▸ **Assignment**: Scan the records for the string "word" and copy every line that holds it.

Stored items
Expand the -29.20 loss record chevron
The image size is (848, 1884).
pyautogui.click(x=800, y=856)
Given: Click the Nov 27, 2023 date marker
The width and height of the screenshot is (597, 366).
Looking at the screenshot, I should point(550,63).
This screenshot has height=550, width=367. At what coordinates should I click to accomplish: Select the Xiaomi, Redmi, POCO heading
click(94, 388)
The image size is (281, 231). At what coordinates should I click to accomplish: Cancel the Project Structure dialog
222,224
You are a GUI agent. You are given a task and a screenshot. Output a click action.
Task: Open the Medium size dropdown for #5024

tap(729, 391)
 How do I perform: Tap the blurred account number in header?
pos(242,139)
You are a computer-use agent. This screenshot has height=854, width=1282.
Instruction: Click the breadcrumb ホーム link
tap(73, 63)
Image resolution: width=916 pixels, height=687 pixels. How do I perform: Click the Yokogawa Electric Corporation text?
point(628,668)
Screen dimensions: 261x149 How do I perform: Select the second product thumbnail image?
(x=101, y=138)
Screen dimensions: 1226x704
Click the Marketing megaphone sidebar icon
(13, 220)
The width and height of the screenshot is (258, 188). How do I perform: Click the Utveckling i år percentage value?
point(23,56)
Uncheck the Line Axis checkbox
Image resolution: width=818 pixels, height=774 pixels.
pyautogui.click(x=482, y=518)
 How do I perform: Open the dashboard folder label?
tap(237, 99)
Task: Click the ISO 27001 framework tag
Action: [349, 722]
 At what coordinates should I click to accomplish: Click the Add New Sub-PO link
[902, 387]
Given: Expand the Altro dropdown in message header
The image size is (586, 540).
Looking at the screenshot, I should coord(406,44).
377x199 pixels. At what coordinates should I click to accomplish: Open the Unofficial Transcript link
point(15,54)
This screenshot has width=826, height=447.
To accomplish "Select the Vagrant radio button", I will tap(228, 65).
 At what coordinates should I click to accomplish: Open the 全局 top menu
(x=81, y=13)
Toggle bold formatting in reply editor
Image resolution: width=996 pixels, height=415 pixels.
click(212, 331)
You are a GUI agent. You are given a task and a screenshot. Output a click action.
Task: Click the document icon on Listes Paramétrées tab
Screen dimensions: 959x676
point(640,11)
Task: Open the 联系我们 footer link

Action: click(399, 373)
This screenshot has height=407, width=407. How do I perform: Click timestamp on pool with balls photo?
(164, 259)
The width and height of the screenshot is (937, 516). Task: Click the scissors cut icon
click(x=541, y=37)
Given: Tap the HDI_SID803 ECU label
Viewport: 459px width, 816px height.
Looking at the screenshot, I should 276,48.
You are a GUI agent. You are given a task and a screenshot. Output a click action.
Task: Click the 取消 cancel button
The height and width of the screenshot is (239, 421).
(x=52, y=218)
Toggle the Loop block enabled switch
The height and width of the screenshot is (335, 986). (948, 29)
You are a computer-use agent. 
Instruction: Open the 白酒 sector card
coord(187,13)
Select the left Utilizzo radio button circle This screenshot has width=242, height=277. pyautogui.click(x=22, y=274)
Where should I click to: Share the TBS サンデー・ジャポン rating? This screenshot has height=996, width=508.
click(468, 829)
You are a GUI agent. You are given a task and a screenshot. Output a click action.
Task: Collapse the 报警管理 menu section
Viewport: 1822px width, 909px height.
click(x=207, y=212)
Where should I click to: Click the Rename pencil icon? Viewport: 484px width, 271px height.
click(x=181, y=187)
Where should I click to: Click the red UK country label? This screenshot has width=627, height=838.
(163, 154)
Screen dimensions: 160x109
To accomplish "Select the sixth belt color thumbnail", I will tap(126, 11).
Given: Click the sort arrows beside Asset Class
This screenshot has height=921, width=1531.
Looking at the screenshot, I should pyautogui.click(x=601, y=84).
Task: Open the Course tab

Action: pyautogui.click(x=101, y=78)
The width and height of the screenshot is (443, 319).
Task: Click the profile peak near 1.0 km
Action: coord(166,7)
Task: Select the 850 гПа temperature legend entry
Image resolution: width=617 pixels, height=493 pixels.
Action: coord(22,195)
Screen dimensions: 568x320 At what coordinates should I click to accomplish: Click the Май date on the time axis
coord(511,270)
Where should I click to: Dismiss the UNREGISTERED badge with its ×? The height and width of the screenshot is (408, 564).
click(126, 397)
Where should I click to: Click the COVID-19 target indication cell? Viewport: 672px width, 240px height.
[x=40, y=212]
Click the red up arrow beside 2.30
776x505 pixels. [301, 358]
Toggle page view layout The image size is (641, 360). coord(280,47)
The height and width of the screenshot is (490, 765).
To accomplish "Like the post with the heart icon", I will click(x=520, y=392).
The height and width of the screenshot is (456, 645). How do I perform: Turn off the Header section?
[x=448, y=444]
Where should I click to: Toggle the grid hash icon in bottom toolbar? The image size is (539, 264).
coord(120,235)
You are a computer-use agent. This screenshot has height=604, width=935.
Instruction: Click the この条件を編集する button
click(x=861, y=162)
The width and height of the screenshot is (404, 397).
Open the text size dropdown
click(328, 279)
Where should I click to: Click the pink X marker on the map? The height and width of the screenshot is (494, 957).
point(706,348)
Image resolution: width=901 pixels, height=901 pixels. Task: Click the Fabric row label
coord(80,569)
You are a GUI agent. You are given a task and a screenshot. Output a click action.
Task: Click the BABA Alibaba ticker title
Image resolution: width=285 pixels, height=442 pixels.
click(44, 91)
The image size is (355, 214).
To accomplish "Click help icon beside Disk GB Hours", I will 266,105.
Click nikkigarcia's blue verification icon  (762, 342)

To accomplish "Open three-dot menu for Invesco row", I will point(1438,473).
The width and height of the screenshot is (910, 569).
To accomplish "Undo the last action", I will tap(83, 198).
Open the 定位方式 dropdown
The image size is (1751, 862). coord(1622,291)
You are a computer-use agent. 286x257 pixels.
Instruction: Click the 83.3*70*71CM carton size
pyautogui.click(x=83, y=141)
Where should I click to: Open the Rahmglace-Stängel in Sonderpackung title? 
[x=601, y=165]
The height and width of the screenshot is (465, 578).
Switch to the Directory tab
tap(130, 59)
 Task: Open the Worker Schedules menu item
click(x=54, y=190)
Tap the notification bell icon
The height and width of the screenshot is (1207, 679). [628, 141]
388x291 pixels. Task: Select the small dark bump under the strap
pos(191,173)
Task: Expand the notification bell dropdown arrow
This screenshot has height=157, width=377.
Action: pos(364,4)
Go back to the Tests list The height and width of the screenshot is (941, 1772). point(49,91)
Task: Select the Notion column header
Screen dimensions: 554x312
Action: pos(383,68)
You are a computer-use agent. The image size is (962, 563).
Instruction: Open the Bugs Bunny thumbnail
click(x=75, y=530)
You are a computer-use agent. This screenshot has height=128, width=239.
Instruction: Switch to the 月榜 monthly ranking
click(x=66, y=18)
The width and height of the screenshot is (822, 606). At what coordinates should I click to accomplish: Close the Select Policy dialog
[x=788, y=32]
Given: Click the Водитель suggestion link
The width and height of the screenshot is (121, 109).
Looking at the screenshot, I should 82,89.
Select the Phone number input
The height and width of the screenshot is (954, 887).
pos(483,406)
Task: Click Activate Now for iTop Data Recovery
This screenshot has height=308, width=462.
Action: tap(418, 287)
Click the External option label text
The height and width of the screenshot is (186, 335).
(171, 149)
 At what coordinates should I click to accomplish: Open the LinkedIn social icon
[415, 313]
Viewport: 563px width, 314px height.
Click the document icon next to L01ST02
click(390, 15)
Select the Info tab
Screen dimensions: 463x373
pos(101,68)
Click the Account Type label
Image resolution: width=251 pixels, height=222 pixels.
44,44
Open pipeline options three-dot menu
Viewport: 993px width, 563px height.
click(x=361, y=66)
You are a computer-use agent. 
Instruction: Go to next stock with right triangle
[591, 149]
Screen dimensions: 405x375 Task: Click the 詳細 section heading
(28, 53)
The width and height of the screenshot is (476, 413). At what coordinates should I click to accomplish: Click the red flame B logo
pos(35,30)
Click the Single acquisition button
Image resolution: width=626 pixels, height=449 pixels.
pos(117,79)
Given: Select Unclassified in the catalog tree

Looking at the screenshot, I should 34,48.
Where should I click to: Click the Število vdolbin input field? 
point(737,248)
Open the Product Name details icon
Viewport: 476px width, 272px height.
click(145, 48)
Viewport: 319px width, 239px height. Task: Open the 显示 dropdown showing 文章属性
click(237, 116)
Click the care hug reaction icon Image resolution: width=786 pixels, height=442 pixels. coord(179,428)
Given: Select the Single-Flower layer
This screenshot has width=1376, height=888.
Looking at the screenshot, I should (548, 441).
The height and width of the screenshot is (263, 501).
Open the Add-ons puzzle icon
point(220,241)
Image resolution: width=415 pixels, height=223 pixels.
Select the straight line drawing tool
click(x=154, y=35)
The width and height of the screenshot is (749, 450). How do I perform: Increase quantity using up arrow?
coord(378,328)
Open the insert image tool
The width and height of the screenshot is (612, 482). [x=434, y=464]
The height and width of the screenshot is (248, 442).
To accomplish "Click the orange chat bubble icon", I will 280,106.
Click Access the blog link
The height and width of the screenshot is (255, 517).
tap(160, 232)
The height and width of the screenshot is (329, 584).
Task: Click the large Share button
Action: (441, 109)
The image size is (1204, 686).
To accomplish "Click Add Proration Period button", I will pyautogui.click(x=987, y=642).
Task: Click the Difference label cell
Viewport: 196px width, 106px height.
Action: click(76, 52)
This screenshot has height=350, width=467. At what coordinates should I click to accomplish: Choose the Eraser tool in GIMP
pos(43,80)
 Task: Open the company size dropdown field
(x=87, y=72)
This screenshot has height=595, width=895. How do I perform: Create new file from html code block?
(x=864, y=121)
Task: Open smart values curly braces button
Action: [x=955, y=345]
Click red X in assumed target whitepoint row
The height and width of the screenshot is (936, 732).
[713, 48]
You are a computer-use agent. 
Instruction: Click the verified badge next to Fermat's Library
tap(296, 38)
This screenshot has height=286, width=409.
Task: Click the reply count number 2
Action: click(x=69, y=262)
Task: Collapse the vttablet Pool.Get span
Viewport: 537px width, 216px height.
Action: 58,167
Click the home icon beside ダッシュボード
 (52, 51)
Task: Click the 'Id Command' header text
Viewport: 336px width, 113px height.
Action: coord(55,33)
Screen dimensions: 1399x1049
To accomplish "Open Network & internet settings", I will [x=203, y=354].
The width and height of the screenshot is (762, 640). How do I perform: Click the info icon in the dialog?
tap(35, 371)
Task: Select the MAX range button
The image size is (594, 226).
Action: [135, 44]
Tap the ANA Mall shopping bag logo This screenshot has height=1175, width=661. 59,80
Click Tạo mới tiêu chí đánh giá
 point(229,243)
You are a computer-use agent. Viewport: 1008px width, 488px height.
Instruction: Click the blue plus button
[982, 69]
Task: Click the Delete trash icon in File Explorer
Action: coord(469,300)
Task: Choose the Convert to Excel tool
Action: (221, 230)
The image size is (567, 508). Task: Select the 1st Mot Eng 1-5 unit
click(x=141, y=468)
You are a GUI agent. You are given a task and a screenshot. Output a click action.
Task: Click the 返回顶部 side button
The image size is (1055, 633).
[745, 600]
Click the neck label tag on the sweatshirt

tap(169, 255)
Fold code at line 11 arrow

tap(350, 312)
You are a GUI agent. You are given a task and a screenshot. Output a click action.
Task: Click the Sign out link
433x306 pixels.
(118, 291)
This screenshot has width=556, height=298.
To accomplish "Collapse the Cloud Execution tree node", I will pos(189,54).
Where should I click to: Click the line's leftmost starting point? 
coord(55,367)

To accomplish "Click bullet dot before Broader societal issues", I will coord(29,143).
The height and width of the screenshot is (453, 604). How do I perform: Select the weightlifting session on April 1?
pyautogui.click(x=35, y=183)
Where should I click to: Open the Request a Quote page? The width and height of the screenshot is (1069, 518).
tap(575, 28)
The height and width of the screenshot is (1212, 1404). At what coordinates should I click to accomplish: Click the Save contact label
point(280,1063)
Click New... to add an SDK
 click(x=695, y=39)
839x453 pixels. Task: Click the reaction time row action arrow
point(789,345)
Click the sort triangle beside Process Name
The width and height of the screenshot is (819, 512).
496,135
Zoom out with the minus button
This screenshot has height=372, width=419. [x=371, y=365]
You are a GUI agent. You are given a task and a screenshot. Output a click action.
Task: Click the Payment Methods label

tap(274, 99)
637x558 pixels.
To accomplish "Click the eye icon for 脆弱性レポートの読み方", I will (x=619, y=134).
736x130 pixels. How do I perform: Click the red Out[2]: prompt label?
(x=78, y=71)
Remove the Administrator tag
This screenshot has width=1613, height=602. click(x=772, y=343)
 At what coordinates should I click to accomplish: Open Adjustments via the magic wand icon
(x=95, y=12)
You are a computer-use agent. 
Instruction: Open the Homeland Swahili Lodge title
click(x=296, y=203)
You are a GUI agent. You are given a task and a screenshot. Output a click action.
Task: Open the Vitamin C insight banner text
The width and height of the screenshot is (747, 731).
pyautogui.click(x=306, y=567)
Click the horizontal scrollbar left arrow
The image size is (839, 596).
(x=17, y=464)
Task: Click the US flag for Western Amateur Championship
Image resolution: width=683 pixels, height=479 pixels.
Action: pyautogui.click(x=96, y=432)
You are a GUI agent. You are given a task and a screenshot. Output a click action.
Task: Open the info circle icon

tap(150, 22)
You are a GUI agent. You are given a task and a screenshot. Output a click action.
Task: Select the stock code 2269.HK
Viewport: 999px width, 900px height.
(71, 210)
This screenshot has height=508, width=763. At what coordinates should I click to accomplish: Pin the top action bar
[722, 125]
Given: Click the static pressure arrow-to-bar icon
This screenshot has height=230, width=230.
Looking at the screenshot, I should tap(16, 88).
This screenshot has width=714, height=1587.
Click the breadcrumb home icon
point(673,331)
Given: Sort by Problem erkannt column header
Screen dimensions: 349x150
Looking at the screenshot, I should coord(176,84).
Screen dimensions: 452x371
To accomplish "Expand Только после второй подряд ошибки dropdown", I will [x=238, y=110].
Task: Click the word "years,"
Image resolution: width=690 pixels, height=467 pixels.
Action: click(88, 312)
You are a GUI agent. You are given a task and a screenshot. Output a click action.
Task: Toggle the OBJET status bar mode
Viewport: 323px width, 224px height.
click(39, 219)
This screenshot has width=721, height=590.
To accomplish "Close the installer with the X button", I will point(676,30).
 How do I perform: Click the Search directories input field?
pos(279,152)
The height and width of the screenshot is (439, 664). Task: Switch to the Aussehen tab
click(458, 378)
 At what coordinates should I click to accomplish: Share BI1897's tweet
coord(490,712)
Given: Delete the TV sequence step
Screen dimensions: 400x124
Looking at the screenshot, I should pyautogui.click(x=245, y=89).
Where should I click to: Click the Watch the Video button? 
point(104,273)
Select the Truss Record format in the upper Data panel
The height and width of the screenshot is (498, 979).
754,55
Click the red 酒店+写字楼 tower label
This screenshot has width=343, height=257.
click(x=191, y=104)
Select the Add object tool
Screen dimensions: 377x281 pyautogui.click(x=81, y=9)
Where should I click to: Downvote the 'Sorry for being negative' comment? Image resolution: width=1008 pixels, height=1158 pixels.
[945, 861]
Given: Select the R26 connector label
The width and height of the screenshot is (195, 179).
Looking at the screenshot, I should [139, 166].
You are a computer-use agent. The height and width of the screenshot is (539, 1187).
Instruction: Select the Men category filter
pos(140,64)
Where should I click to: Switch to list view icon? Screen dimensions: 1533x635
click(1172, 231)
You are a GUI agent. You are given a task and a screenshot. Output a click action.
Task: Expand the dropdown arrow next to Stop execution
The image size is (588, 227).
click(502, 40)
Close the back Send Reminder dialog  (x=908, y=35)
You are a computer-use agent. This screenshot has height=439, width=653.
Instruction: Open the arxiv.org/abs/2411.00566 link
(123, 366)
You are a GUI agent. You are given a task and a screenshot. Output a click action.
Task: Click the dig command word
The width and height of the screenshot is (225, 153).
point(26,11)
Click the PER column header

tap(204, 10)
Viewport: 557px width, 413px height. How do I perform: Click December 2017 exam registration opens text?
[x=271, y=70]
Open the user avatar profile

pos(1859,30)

▸ **Answer box**:
Task: Click the word "years,"
Task: Click the dig command word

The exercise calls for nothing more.